Man in Cafe
If someone asked me to paint my life on a canvas for them- they’d find a man sitting outside a cafe staring into the abyss. He’d probably live somewhere above the sound of ceramics colliding with the sink and afternoon chatter that meshed together into a soothing ambience. It would be his idea of an ocean sound; something to both wake up to and go to sleep that he could rely upon like the tides coming in and going out. He’d have a one bedroom “flat,” and they’d call it a flat because he’d probably live in London. Or maybe he’d return to Tokyo and it would a similar setting, just more neon. Handing over the canvas to the person who asked, if they knew me even in the slightest, they’d nod and say “Yep, that’s you.” The details wouldn’t really matter really. They’d just know that from that one picture, they could paint the rest if they so wished. Perhaps the little white card just underneath the canvas would say something like, “Man in cafe in cityscape 2012 Oil.” Say I was to bet on my life being an image for anyone to identify me with, I’d push in my life savings- the whole $4.12. The point being, a portrait of my life so easily identifiable with who I was and where I was going could not be so starkly different than the picture that is today. I’m not saying we sit within a painting our whole lives, but if we did, I’d embarrassingly had been living in the wrong one.
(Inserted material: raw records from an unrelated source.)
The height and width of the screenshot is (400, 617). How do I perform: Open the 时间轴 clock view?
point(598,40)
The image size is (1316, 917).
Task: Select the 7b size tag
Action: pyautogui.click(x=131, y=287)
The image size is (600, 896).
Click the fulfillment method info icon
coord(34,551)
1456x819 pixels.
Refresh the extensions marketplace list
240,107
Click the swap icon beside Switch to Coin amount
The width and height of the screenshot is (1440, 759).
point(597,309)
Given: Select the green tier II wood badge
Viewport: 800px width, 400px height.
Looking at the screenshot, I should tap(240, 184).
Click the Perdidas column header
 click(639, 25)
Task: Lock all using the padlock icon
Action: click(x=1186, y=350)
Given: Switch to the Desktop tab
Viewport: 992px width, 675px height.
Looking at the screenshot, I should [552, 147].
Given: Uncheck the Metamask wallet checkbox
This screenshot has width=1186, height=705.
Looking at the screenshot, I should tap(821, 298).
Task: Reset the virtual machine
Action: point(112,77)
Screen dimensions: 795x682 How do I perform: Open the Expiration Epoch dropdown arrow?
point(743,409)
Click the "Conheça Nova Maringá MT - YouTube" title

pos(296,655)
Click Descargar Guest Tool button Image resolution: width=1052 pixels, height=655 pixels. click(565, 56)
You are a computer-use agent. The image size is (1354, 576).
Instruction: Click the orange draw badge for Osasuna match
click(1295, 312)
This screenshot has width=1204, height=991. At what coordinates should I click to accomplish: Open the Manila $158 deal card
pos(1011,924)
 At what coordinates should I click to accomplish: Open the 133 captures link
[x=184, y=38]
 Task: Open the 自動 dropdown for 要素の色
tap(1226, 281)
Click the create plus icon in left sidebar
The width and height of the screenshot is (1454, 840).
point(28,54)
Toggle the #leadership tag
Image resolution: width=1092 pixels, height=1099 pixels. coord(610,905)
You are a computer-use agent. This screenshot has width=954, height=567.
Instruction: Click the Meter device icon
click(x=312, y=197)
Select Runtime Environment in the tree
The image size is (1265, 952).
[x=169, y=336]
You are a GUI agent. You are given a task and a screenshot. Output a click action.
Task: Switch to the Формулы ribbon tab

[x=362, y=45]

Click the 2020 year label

I find the strongest case for God in my own life to be the fact that it takes forever to know ourselves; as if we must acknowledge the complexity it must be to be designed in a way that, if we could, would have been much more simplified. Couldn’t we then just know ourselves and get on with it? Why must we take such length to meet ourselves, to be surprised by our interests, to be pushed and nudged towards things outside of what we’d so wish to be? I cannot force my interests. I’m drawn into the sound of a symphony and can think of a film for days. If not designed to be, then it would seem silly that we must uncover ourselves. Why has it taken me so long to discover the character I had once painted would be so different than the current setting I preside in? I’m growing into something- something I could not have seen even within my own being. I am the subject matter and yet I could not see. Something outside of myself pulled me towards myself.
Now I must admit that I am in a cafe- with a cap, cardigan, and scarf on. I stare outside towards the abyss but not entirely. The cobblestone streets of London are not romantically lining the streets of old. The crowds in the thousands are not swimming like beautiful orange and red koi from one place to the next like in Tokyo. There’s a pick up truck parked outside and the town is quaint and charming; something out of a Hallmark movie. The kind of movie I’d never watch but the kind of movie I find myself in. I admit to wrestling with the mere fact that I am here- ironically feeling now as though I am not in the right canvas. There must be a mistake. Sure, the current frame I am in now is much better in every way, even if it was not I who painted the scene. Yet being placed in a land that I did not choose is not exactly easy. I have found that there’s nothing suitable here that existed within the past. The land grows a different kind of crop, one that does not recognize any plant from neighboring regions. I woke up with this odd sentence in my head, “You came here to die.” Though this may sound like an alarming threat, it was not. It was spoken with a smile- as if death were the beginning and I could not yet see what was coming.
The image attached to this blog came to mind while writing this. A young man sketched this of me and brought it over for me to see. I believe I was even sitting in the same exact chair that I’m seated in now. “Man in cafe in small town 2024 Pencil.” If I wrote my own story, (and I have tried) it would all look different. I’m happy that I don’t so that it can all be better. Even if the plot of my own story is death. I continue to die so that I can continue to live. I have come to Tulsa to die, and in that death, something new will blossom.